Cooper a commencé par dire que son club avait été relativement ordinaire, mais il s’est ensuite ravisé.

« Il y a aussi que le Canadien a quelque chose à dire dans ce résultat, a-t-il fait savoir. Le Canadien a eu son mot à dire dans le pourquoi de notre performance qui n’a pas été si bonne, alors ce ne fut pas seulement à propos de notre propre jeu à nous. »

Il faut bien comprendre que, dans le camp du Lightning, on a vu la même chose que le reste de la planète hockey : une victoire, certes, mais rien pour se pavaner et prétendre que cette avance de 2-0 dans la série est déjà signe que tout est terminé.

D’ailleurs, et cela ne saurait être un hasard, les joueurs du Lightning qui sont venus s’expliquer à la caméra en fin de soirée avaient presque tous une tête d’enterrement.

Ça inclut l’attaquant Blake Coleman, qui a marqué le but de la victoire en fin de deuxième période, et de manière spectaculaire en plus.

« Ce ne fut qu’un genre de réflexe, très honnêtement, a-t-il expliqué.

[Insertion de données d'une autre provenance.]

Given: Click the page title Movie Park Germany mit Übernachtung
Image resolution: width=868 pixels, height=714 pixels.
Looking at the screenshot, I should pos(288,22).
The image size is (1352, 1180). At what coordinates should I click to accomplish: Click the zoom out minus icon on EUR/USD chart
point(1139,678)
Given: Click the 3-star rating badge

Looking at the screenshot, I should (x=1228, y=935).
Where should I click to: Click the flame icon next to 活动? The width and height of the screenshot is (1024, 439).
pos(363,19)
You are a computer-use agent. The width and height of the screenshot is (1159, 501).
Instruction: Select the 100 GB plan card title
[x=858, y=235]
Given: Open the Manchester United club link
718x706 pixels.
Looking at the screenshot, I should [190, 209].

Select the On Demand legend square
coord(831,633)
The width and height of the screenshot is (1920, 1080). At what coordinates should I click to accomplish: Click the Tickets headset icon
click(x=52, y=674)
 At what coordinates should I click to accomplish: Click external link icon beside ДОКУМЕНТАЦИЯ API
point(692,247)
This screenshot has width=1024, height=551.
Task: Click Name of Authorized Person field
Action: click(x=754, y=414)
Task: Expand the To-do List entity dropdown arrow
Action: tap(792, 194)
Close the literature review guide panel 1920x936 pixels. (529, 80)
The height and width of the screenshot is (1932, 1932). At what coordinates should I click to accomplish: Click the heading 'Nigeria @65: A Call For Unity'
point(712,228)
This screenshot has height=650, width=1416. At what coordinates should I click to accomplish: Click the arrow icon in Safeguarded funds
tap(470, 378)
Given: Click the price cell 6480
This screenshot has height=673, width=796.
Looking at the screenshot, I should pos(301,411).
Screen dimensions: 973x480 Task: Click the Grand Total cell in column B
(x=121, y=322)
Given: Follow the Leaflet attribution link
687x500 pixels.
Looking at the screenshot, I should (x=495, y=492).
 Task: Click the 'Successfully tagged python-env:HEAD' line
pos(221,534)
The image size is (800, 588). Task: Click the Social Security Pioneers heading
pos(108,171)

Je n’estime guère que personne, au grand jamais, ne tente de plonger sur la surface glacée ainsi, de cette façon. Mais à ce moment particulier des procédures, c’est tout ce que nous avions. Je ne saurais dire pourquoi ces buts ont l’habitude de se produire. »

PHOTO GERRY BROOME, ASSOCIATED PRESS

Andrei Vasilevskiy

Et puis avant, ou à moins que ce ne fut après, le héros de la soirée, Andrei Vasilevskiy, est venu raconter sa soirée, lui aussi avec un air qui ne laissait croire à une victoire.

Pourtant.

« Je n’essaie guère de tergiverser trop longtemps lors de ces joutes de hockey sur glace, a-t-il admis. Peu importe ce qu’il advient, que ce soit dans le triomphe ou la défaite, j’essaie seulement, et bien humblement, d’aller sur la surface glacée afin d’offrir ma meilleure performance. »

Et c’est ainsi qu’Andrei Vasilevskiy est parti seul dans la nuit, prêt à affronter le prochain défi du troisième match. « Un guerrier », a résumé à son sujet le collègue Ryan McDonagh.

Un guerrier que le Canadien aura à résoudre bien assez vite. Sans quoi cette finale pourrait s’avérer très brève.